## GIVEN TASK 1
Reproduce the #pypa-dev chat log word for word, everything from "PMXBOT Log file" down to "listing) (Animate logs)".
## GIVEN TASK 2
Go on with the #pypa-dev chat log about CacheControl and pip's progress bars, picking up after its final line.

====== DOCUMENT EXCERPT

PMXBOT Log file Viewer

Help | Karma | Search:

#pypa-dev logs for Tuesday the 22nd of April, 2014

(Back to #pypa-dev overview) (Back to channel listing) (Animate logs)
[00:00:19] <Ivo> but thas' coo'
[00:00:25] <dstufft> However CacheControl sits between requests and pip and will attempt to use a cached response (or a conditional GET if that fails) if possible, but in order to cache the response it has to consume the response
[00:00:54] <Ivo> CacheControl sounds important and formal, like it's working for NASA or smth
[00:00:58] <agronholm> it could just "tee" the data stream
[00:01:23] <agronholm> or provide a progress callback
[00:02:08] <dstufft> so it consumes the entire response body before passing it back to pip, which means the file has already been downloaded before pip gets access tot he response, so our progress bar goes from 0 to 100% instantly because we're iterating over something in memory instead of chunks we're pulling off the wire
[00:02:45] <dstufft> There are a few ways we can solve it, the simplest way being "remove progress bars" because then it doesn't really matter if CacheControl downloads the entire file before giving it to pip or not
[00:03:11] <agronholm> I would prefer keeping the progress bars if it doesn't pose any insurmountable problems
[00:03:42] <agronholm> there are some rather large distributions (PySide?) and I would rather see how the download is going
[00:04:30] <Ivo> i don't really care about progress bars, but if you were pulling something from HDD cache I'd think you just wouldn't display it
[00:04:59] <dstufft> the more complicated ones are send a patch to CacheControl so that the "store the response in the cache" happens by wrapping the iter_content and using that as a hook to "ok the response has been downloaded, now save it to the cache" or implenent are own REsponse class which has a callback that will be fired after each chunk in iter_content
[00:05:21] <dstufft> agronholm: can you comment to that affect on https://github.com/pypa/pip/issues/1732
[00:05:26] <agronholm> sure
[00:06:56] <dstufft> Ivo: this affects cached or not, but if we keep the progress bars the progress bars will be near instant for files we have cached already
[00:07:10] <Ivo> maybe we can just reimplement cachecontrol ourselves? Seems like we only need some very simple functionality?

============
====== DATASET EXCERPTS

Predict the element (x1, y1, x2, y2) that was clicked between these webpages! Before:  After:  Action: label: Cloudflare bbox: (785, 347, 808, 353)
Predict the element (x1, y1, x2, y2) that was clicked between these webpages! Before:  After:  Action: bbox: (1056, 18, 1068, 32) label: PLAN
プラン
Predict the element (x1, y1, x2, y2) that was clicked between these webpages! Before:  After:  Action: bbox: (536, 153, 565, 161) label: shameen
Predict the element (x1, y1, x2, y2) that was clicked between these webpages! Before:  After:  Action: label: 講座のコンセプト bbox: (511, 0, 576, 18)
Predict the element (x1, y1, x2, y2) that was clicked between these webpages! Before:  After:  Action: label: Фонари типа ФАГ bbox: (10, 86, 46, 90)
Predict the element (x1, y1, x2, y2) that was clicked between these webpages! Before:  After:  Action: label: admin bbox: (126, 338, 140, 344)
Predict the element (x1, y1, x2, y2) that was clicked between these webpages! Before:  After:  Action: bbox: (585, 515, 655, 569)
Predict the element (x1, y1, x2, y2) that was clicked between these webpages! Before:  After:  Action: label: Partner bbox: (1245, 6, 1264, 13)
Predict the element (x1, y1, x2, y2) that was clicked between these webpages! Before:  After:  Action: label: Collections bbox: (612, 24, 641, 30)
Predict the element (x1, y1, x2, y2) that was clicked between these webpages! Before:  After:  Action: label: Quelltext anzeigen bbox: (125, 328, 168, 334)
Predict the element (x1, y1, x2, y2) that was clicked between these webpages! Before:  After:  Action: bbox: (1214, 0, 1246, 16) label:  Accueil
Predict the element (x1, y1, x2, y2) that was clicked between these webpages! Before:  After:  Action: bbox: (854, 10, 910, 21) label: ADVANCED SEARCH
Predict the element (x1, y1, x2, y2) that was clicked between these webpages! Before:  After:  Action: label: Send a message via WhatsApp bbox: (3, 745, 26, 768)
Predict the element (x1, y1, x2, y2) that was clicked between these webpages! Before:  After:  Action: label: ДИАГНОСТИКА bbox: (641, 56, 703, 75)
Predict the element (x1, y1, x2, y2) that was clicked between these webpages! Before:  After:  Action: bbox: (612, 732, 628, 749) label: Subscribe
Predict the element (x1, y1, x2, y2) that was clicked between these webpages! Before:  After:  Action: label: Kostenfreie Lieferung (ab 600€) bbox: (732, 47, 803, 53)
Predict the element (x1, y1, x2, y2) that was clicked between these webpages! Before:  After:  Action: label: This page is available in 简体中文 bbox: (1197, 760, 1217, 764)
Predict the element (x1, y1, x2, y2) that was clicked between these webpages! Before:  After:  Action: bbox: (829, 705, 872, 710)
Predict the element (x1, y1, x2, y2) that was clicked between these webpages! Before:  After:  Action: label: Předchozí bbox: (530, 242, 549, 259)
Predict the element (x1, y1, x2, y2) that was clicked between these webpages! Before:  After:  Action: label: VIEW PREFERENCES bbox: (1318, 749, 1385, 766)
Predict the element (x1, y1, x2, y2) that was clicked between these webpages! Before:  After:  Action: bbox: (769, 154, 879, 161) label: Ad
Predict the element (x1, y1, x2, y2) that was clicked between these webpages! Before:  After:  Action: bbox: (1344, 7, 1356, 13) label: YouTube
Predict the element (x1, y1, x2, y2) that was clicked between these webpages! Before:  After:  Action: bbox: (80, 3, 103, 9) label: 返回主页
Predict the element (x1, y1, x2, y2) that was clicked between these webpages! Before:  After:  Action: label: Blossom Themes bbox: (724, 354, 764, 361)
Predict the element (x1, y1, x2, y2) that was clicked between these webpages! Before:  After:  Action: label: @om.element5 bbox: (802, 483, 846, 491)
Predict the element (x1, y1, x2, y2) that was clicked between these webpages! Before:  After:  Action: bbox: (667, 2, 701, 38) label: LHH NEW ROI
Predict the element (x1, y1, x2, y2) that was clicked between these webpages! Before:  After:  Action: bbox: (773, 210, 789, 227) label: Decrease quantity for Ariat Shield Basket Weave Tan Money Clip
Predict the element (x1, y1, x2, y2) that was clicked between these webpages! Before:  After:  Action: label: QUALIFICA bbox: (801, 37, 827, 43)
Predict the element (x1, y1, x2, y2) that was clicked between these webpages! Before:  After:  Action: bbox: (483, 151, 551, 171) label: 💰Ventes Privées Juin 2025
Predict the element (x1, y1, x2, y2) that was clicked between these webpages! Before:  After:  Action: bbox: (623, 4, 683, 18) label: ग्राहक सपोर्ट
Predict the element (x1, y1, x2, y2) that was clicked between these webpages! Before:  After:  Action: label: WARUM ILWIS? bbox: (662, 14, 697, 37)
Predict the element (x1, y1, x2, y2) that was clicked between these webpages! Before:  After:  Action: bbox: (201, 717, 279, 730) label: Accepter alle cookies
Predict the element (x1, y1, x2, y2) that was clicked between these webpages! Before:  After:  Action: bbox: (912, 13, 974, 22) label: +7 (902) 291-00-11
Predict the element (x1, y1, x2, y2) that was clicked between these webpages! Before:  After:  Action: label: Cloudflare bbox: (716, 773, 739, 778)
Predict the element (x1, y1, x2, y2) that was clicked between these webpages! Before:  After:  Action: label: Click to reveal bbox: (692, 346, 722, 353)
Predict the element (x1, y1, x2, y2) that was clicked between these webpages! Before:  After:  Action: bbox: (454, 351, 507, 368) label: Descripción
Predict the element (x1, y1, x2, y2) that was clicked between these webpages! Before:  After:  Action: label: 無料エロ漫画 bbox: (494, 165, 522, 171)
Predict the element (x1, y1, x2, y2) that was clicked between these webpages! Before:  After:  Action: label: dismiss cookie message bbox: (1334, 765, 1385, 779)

============

## TASK OUTPUT 1
PMXBOT Log file Viewer

Help | Karma | Search:

#pypa-dev logs for Tuesday the 22nd of April, 2014

(Back to #pypa-dev overview) (Back to channel listing) (Animate logs)

## TASK OUTPUT 2
[00:07:31] <Ivo> dstufft: ...so?
[00:07:33] <dstufft> we already reimplement parts of cachecontrol ourselves, and we do a bad job at it :)
[00:07:46] <dstufft> infact we reimplement parts of it twice
[00:07:56] <Ivo> instant progress bars, who the fuck is complaining about instant progress bars, lemme at 'em
[00:08:24] <dstufft> Ivo: oh noone is complaining, i'm just saying there's no reason to special case progress bars when pulling from the cache
[00:08:31] <dstufft> they'll just be near instant
[00:09:00] <dstufft> and if we keep them for when we don't hit the cache, it's no additional work to keep them for when we do
[01:00:10] <Ivo> dstufft: if you're still there, care to share an opinion on https://github.com/pypa/pip/pull/1718 (what option could be called / look like?)
[01:30:05] <Ivo> fuck multipurpose code
[16:15:58] <carljm> dstufft: caching of the index pages is a significant change in the behavior of the download cache, because it means that depending on the index's server config you could fail to see newly-released packages (most likely to bite people when trying to test installation of something they just released)
[16:16:42] <carljm> I guess the most important question is what cache headers PyPI serves (though the same issue could bite people with their own local indexes too, just not nearly as many people)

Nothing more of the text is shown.